— START OF SUPPLIED MATERIAL —

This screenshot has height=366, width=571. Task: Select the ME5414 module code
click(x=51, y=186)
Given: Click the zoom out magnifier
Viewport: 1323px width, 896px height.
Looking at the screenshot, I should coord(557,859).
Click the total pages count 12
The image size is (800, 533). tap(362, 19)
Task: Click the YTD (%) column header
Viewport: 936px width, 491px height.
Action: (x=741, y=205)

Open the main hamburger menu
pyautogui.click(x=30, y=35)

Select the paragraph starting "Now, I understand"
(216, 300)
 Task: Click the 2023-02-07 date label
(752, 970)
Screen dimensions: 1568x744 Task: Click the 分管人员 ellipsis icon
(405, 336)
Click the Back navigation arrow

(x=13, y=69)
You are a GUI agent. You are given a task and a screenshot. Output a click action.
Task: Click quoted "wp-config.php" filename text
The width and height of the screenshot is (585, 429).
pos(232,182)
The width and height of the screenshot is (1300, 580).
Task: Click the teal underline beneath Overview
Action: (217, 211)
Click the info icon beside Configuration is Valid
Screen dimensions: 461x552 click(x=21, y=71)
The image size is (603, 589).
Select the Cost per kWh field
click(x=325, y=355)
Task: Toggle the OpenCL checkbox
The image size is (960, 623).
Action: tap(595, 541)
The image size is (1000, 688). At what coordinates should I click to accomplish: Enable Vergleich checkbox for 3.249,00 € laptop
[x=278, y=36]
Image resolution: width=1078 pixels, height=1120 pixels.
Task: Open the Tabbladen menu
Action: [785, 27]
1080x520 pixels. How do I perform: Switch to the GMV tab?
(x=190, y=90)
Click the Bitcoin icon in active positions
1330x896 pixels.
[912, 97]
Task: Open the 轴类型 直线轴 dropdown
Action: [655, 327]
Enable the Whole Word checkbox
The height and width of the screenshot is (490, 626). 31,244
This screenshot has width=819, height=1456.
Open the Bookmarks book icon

— END OF SUPPLIED MATERIAL —

**TASK BRIEF**.
Copy out the lines of the data above without any change, starting at the line that contains "Task: Click the 2023-02-07 date label" and ending at the line that contains "Action: tap(595, 541)", both included.

**CORRECT OUTPUT**.
 Task: Click the 2023-02-07 date label
(752, 970)
Screen dimensions: 1568x744 Task: Click the 分管人员 ellipsis icon
(405, 336)
Click the Back navigation arrow

(x=13, y=69)
You are a GUI agent. You are given a task and a screenshot. Output a click action.
Task: Click quoted "wp-config.php" filename text
The width and height of the screenshot is (585, 429).
pos(232,182)
The width and height of the screenshot is (1300, 580).
Task: Click the teal underline beneath Overview
Action: (217, 211)
Click the info icon beside Configuration is Valid
Screen dimensions: 461x552 click(x=21, y=71)
The image size is (603, 589).
Select the Cost per kWh field
click(x=325, y=355)
Task: Toggle the OpenCL checkbox
The image size is (960, 623).
Action: tap(595, 541)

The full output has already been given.